[Saved entries]
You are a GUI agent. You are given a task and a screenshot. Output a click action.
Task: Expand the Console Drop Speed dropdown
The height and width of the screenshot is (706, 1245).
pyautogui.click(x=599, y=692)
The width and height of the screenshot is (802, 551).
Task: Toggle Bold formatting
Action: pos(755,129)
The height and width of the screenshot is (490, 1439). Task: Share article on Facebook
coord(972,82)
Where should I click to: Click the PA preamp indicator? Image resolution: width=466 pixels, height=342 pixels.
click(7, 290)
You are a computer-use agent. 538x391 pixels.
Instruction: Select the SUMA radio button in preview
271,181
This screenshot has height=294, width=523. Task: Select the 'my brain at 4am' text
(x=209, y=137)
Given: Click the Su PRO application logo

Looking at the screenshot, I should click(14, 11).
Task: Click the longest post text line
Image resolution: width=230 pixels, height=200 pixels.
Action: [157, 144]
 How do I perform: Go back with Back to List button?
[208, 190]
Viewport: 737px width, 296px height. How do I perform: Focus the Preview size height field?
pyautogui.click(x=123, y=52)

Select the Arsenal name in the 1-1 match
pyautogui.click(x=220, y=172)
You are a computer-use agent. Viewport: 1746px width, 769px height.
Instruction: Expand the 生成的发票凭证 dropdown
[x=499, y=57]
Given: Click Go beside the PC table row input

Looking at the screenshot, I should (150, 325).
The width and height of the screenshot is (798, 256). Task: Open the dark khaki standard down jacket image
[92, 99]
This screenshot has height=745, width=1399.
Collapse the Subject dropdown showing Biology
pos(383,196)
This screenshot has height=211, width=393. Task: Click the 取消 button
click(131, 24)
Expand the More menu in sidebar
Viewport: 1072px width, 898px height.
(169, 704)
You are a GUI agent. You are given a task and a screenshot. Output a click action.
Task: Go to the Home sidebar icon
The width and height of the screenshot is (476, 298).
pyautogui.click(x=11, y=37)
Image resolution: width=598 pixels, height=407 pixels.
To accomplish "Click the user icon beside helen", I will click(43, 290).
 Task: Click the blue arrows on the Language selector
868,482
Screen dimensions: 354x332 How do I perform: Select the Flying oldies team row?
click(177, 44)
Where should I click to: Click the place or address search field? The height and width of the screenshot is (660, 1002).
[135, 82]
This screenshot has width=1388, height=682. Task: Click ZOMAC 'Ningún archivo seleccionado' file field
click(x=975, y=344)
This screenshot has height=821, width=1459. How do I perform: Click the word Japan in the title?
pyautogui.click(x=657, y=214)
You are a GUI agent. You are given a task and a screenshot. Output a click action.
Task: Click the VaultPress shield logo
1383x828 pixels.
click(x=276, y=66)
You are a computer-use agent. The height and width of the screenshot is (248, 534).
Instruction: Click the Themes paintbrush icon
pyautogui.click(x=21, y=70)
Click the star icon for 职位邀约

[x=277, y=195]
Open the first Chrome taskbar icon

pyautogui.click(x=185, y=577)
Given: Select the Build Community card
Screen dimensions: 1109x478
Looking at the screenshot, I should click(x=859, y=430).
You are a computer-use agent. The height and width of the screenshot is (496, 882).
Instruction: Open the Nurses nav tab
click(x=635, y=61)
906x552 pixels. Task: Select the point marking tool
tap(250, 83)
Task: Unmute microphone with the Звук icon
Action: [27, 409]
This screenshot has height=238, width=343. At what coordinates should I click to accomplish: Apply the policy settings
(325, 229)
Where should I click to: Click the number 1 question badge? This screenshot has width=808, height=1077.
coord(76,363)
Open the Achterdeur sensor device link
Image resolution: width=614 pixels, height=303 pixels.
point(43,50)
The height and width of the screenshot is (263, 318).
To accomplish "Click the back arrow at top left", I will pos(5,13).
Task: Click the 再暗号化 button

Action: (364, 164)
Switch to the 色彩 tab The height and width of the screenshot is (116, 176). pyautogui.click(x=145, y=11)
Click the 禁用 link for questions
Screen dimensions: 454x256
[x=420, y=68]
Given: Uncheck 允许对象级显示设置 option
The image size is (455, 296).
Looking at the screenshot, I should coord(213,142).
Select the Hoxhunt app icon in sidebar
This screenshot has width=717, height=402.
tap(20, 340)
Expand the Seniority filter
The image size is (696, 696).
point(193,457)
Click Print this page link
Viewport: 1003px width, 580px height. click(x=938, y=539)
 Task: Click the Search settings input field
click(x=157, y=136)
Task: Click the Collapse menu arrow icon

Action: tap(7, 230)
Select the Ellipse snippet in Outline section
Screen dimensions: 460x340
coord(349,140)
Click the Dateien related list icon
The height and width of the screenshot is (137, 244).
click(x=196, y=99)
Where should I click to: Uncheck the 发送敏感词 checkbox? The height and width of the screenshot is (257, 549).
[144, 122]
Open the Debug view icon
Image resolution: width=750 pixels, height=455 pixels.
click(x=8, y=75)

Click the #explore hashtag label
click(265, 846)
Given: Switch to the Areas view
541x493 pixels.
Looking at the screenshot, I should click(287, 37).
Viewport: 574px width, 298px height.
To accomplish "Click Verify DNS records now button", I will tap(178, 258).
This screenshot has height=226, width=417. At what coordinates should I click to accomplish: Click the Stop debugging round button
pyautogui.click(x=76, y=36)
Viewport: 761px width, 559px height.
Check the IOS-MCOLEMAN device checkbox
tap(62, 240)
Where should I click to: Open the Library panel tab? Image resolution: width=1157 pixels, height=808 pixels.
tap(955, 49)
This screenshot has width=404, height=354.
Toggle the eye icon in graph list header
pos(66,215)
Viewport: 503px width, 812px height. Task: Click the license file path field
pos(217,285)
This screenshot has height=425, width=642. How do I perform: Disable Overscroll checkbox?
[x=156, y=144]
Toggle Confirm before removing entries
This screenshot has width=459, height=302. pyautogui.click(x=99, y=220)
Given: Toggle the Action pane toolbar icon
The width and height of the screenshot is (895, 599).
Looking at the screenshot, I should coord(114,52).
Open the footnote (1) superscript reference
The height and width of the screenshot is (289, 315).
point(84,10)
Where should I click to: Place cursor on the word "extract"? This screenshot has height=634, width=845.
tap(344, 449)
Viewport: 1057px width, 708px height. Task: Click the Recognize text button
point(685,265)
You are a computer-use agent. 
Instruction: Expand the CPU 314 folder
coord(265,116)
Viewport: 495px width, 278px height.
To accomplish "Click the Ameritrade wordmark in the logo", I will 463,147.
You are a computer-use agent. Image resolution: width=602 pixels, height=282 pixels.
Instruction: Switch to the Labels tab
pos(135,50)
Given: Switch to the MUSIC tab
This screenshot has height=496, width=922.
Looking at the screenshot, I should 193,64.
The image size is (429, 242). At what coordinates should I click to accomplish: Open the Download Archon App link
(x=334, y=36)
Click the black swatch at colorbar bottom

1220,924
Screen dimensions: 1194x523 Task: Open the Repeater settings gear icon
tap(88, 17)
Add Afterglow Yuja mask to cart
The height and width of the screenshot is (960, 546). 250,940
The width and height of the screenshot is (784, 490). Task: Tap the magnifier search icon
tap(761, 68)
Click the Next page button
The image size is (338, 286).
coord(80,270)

§ **Problem requirements**: Reproduce, character for character, only the lines of the preceding data that start at the line with "Screen dimensions: 454x256" and end at the line with "Viewport: 574px width, 298px height.", both included.

§ **Output of the exercise**:
Screen dimensions: 454x256
[x=420, y=68]
Given: Uncheck 允许对象级显示设置 option
The image size is (455, 296).
Looking at the screenshot, I should coord(213,142).
Select the Hoxhunt app icon in sidebar
This screenshot has width=717, height=402.
tap(20, 340)
Expand the Seniority filter
The image size is (696, 696).
point(193,457)
Click Print this page link
Viewport: 1003px width, 580px height. click(x=938, y=539)
 Task: Click the Search settings input field
click(x=157, y=136)
Task: Click the Collapse menu arrow icon

Action: tap(7, 230)
Select the Ellipse snippet in Outline section
Screen dimensions: 460x340
coord(349,140)
Click the Dateien related list icon
The height and width of the screenshot is (137, 244).
click(x=196, y=99)
Where should I click to: Uncheck the 发送敏感词 checkbox? The height and width of the screenshot is (257, 549).
[144, 122]
Open the Debug view icon
Image resolution: width=750 pixels, height=455 pixels.
click(x=8, y=75)

Click the #explore hashtag label
click(265, 846)
Given: Switch to the Areas view
541x493 pixels.
Looking at the screenshot, I should click(287, 37).
Viewport: 574px width, 298px height.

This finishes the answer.